_Task instructions_.
Render the rows from the line containing "Task: Uncheck Adobe Reader XI checkbox" through the line containing "Action: coord(1206,95)", both included, as a JSON list of strings with one string per line and blank lines omitted.

***** Excerpted records *****

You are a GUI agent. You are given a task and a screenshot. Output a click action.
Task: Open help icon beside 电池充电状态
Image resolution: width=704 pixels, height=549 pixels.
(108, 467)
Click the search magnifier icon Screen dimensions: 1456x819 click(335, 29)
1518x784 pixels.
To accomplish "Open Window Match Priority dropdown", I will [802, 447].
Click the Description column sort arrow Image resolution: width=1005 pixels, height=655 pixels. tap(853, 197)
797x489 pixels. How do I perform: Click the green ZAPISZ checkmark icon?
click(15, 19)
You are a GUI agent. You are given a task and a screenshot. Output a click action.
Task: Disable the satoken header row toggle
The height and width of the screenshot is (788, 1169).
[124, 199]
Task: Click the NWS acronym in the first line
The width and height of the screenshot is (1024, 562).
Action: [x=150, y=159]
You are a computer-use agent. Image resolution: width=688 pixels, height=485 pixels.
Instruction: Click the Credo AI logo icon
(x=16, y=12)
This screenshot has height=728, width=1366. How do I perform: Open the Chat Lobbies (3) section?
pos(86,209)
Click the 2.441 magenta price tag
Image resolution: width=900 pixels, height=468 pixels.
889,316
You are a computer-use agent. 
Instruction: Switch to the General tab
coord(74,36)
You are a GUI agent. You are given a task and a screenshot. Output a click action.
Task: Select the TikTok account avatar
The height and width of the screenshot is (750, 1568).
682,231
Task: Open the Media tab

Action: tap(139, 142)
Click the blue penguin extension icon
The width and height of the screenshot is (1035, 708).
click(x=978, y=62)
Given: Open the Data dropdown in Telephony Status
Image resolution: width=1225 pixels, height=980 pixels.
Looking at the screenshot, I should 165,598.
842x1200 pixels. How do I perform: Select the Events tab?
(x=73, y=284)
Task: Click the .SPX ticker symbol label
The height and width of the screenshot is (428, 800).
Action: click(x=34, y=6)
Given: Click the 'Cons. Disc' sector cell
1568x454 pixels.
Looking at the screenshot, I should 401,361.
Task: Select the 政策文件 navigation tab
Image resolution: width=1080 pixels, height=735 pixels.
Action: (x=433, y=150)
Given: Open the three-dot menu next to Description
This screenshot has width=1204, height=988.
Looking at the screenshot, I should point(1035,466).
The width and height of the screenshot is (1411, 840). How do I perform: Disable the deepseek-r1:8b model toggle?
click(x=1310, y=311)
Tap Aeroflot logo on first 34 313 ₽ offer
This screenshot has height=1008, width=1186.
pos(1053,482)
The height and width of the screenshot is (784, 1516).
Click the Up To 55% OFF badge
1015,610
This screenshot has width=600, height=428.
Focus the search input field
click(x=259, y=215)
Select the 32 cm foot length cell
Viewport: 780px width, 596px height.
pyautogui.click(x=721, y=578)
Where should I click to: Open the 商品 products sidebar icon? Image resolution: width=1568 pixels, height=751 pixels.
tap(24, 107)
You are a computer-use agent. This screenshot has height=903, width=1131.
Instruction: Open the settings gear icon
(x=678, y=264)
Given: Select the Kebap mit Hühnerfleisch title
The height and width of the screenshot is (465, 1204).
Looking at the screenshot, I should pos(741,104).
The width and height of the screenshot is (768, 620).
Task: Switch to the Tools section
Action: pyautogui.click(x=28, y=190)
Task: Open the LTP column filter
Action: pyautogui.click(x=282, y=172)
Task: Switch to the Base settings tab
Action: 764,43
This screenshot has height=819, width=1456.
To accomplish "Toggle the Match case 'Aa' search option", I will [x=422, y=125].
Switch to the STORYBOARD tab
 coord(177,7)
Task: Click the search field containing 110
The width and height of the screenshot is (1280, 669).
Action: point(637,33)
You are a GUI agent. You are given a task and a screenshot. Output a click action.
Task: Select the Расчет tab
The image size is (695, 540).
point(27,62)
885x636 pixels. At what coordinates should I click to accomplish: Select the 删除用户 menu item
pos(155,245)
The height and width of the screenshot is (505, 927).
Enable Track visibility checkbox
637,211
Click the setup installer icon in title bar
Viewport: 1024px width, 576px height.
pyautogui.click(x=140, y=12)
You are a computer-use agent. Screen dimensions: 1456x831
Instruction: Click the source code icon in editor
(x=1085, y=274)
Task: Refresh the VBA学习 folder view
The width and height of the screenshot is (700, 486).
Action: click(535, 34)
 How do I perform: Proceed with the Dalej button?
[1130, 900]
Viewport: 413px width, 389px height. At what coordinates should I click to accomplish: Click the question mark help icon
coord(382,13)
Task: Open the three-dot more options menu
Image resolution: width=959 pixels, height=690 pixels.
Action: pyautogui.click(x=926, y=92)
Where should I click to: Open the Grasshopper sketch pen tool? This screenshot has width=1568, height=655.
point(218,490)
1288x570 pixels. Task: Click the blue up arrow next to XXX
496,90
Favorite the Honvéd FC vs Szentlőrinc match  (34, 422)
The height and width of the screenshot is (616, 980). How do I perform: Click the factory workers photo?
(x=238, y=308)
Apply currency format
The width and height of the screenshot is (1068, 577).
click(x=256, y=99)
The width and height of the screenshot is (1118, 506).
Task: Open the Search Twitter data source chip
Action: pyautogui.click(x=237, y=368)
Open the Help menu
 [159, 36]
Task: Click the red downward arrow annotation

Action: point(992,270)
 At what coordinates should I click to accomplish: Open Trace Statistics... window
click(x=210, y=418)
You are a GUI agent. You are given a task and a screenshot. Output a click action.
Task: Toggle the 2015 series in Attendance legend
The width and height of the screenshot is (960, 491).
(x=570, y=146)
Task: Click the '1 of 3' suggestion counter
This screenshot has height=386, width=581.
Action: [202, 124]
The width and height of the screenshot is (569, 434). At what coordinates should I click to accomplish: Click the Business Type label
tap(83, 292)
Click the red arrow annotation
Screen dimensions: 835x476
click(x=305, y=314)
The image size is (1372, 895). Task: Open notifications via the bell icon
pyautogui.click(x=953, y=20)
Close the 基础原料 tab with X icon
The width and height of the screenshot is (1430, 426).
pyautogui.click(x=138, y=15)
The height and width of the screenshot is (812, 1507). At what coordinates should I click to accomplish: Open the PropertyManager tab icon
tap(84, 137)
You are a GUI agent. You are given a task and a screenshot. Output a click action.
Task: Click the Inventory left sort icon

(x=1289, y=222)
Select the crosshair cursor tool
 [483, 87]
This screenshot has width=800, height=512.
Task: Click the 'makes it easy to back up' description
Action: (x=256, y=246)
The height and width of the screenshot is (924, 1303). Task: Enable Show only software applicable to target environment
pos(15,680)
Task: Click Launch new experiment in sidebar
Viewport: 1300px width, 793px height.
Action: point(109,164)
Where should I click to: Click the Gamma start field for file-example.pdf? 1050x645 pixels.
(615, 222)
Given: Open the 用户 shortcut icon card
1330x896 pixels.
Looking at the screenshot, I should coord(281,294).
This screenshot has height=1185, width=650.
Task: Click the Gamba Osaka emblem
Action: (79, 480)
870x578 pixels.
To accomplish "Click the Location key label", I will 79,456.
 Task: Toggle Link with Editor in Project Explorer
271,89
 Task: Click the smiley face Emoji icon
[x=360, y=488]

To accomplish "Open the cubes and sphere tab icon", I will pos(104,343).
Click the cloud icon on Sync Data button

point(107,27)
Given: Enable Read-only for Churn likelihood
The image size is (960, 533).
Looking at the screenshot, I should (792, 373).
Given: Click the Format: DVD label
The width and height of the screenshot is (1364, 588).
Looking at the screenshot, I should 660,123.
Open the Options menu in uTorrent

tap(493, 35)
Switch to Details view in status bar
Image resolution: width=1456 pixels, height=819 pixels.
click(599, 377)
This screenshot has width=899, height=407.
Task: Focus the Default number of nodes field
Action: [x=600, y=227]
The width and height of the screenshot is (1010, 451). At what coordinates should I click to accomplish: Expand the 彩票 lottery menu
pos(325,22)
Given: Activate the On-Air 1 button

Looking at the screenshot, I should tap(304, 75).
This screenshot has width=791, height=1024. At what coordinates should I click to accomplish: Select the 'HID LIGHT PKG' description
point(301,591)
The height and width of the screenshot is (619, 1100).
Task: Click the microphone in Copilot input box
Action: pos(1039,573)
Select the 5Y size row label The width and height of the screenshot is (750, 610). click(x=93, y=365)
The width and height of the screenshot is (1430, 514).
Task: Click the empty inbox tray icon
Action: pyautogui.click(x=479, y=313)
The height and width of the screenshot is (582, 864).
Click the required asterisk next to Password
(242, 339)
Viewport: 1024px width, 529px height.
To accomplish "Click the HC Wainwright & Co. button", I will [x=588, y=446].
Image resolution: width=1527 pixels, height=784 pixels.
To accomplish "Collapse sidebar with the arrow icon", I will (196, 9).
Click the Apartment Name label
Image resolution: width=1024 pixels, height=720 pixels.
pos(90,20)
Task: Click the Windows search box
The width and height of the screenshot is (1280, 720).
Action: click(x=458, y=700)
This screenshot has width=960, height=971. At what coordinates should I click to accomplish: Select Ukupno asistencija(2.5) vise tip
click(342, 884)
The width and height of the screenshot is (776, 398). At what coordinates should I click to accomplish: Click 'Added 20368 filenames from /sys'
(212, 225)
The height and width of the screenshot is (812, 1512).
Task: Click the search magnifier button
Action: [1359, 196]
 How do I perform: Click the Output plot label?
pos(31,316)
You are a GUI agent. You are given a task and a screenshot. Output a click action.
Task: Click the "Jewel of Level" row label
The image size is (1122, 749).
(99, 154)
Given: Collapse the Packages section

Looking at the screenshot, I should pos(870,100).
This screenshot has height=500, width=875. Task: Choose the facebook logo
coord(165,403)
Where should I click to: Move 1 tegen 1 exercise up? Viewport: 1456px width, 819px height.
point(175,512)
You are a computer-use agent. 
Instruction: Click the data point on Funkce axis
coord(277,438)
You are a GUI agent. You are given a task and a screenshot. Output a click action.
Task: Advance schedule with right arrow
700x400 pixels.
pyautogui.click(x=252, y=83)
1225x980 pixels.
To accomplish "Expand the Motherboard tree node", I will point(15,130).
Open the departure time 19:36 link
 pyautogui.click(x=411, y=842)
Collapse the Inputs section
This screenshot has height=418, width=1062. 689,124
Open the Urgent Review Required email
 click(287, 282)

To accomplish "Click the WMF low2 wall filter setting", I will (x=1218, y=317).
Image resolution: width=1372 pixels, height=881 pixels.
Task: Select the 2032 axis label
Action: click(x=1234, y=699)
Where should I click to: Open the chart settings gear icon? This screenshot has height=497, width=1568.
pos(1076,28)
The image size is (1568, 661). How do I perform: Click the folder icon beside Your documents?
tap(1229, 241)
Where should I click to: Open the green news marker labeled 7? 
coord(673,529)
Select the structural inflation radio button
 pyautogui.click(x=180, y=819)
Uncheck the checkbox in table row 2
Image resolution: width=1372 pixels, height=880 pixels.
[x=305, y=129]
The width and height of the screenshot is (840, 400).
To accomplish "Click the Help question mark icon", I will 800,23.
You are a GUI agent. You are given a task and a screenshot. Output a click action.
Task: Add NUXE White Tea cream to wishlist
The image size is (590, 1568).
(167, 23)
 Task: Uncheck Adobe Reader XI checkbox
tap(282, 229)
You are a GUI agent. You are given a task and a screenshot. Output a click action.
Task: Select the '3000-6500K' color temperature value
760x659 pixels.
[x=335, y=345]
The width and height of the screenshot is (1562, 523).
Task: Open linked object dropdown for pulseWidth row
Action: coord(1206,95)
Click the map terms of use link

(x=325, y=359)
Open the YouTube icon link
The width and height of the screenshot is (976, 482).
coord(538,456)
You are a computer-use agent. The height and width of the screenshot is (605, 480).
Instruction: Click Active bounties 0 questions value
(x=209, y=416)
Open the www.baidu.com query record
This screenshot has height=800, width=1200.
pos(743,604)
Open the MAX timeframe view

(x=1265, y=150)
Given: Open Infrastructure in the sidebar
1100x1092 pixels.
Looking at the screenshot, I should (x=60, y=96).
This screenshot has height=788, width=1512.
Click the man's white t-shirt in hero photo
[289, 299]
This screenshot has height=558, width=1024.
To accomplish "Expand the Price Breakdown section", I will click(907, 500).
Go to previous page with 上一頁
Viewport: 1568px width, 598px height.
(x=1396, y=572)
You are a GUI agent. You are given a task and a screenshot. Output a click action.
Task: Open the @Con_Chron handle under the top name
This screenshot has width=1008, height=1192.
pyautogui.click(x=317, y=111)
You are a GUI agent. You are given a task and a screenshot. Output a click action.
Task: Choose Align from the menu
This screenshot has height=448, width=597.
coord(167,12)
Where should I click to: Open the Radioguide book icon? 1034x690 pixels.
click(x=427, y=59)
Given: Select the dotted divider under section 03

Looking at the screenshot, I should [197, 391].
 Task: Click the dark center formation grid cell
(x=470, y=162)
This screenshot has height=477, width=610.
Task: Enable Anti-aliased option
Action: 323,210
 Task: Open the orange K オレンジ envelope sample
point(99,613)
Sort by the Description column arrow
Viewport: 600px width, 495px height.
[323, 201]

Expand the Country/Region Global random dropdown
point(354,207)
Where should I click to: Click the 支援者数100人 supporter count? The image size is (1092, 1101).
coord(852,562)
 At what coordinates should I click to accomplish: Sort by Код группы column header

*****

_Worked solution_.
[
  " Task: Uncheck Adobe Reader XI checkbox",
  "tap(282, 229)",
  "You are a GUI agent. You are given a task and a screenshot. Output a click action.",
  "Task: Select the '3000-6500K' color temperature value",
  "760x659 pixels.",
  "[x=335, y=345]",
  "The width and height of the screenshot is (1562, 523).",
  "Task: Open linked object dropdown for pulseWidth row",
  "Action: coord(1206,95)"
]